Just imagine that patients had access to a new medicine as soon as it received authorisation by the European Commission.

That is our aspiration, but we have a long way to go. Currently, the average time to patient access from authorisation is 531 days. And a system where patients in one European country can wait more than 6 times as long as patients in a neighbouring country for the same medicines must be addressed.

Inequitable and delayed access to medicines continues to challenge Europe’s healthcare systems and negatively impact the health outcomes of its citizens. EFPIA believes we can achieve more equitable and faster access across Europe if stakeholders come together to tackle the issues delaying delivery of innovative medicines.

How do we turn imagination into action?

By ensuring the revision of the Pharmaceutical Legislation creates the right ecosystem for the pharmaceutical industry to continue to discover, develop and deliver new medicines in Europe. That is always the first step to access.

By having the right partners around the table – the root causes behind these delays are multi factorial. Any solutions that can move us towards our shared goal of faster, more equitable access to medicines requires member states, industry, patient groups, HTA bodies, payers and healthcare providers.

The access situation in Europe

Millions of people across Europe are not always able to access the scientific breakthroughs when they need them. Data from EFPIA’s Patients W.A.I.T Indicator show that market authorisation and patient access can vary from 4 months to 2.2 years, depending on the country and region. Figures from the report show that, on average, a new medicine will reach patients fastest in Germany in 126 days; this compares with 804 days in Poland a, with a European average of 531 days.


Understanding the issue

Delays and barriers to access are often due to a combination of factors and an EFPIA Root Causes Analysis identified 10 interrelated factors. For example, the speed of health technology assessments, different reimbursement processes or additional layers of regional and local decision making. Duplicative or inconsistent evidence requirements can also cause delay or a lack of availability. Additionally, different countries, HTA bodies and payers may require different endpoints, or some accept real world evidence where others do not.


The reasons vary between regions of Europe as well: delays in filing in Western Europe are largely due to the value assessment process and evidence requirements; delays in Eastern Europe are due to health system constraints and the corresponding impact on companies’ decision-making and resource allocation. 

The European Access Hurdles Portal generates even more detailed insights into the reasons behind the delays to patients getting access to medicines. The Portal is an industry-led initiative to increase the visibility of the root causes of patients being unable to access new medicines. This additional analysis covers 66 medicines, that received a centrally authorised marketing authorisation between January 2021 and December 2023.

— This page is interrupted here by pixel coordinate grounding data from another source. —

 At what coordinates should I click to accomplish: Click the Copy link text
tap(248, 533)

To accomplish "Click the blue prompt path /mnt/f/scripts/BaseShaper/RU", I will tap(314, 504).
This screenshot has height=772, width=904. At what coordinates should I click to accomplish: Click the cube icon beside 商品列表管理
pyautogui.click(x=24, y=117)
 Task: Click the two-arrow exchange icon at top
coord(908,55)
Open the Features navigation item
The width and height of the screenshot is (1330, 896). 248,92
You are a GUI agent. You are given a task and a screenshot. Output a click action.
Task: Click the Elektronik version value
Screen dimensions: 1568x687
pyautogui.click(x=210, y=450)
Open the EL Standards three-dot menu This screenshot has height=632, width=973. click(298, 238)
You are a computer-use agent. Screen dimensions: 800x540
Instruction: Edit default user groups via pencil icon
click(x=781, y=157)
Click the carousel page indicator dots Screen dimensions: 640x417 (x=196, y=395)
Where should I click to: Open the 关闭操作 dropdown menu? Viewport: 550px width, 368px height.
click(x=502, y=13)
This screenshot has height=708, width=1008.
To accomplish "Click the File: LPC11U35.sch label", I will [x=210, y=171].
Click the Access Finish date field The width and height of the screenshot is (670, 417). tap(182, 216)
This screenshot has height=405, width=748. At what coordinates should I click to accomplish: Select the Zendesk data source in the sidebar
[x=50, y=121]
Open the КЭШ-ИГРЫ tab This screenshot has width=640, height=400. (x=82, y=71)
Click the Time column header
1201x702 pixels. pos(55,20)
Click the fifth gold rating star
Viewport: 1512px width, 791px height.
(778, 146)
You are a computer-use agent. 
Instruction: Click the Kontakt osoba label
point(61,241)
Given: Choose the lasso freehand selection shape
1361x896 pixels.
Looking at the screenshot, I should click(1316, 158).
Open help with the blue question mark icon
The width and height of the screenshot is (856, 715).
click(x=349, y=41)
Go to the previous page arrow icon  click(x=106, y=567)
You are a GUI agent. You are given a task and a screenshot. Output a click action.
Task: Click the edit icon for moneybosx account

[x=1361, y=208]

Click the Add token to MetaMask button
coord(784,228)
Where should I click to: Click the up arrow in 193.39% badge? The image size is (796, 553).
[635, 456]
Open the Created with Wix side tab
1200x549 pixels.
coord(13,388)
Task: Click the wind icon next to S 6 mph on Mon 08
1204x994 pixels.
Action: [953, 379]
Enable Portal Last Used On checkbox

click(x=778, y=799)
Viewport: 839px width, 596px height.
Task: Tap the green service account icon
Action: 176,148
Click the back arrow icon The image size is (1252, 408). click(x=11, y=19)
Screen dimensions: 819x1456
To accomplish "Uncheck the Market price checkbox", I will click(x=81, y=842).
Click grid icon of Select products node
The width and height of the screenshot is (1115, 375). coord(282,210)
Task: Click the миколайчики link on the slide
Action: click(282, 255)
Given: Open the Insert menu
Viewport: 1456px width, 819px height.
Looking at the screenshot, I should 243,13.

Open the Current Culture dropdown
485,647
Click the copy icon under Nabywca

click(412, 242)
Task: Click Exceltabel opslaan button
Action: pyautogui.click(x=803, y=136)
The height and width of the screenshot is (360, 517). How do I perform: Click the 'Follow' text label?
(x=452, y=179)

Bringing innovative solutions

EFPIA’s members have committed to file for pricing and reimbursement (P&R) as soon as possible but certainly within two years after gaining Marketing Authorisation, provided that local systems allow it, as they intensify their efforts to accelerate patient access to their latest medicines.

The pharmaceutical industry has also proposed new pricing structures in a bid to address barriers related to affordability.

EFPIA’s proposal for an Equity-Based Tiered Pricing framework is aimed at ensuring that the countries that can afford less, pay less for medicines. For this to happen, the European Commission and EU Member States will need to amend External Reference Pricing systems. In addition, rules related to the EU internal market will also have to be adapted to prevent parallel trade; buying medicines at lower prices in certain countries and selling them on in markets where they can demand a higher price.

EFPIA and its members are also proposing a greater push towards novel pricing and payment models that will make it easier for Member States to introduce highly innovative medicines, such as cell and gene therapies. The potential clinical benefits of these new therapies are enormous, but limited datasets and a lack of long-term experience with these therapies are not compatible with today’s reimbursement systems.

These challenges could be surmounted by making greater use of outcomes-based payment models and subscription models, as well as supporting sustainability by paying for medicines over time. Moving forward with more flexible pricing solutions would allow decision makers to manage uncertainty around outcomes over the longer term, whilst providing swift access to lifesaving and life-changing medicines.

Evidence shows that that no one sector, organisation or legislation can address medicines access issues in isolation. To make real progress in providing equal access to treatments across Europe, we need all partners around the table to work together to find predictable, practical and timely solutions, while legislators focus the revision of the pharma legislation to ensure Europe remains an attractive location for medicines R&D.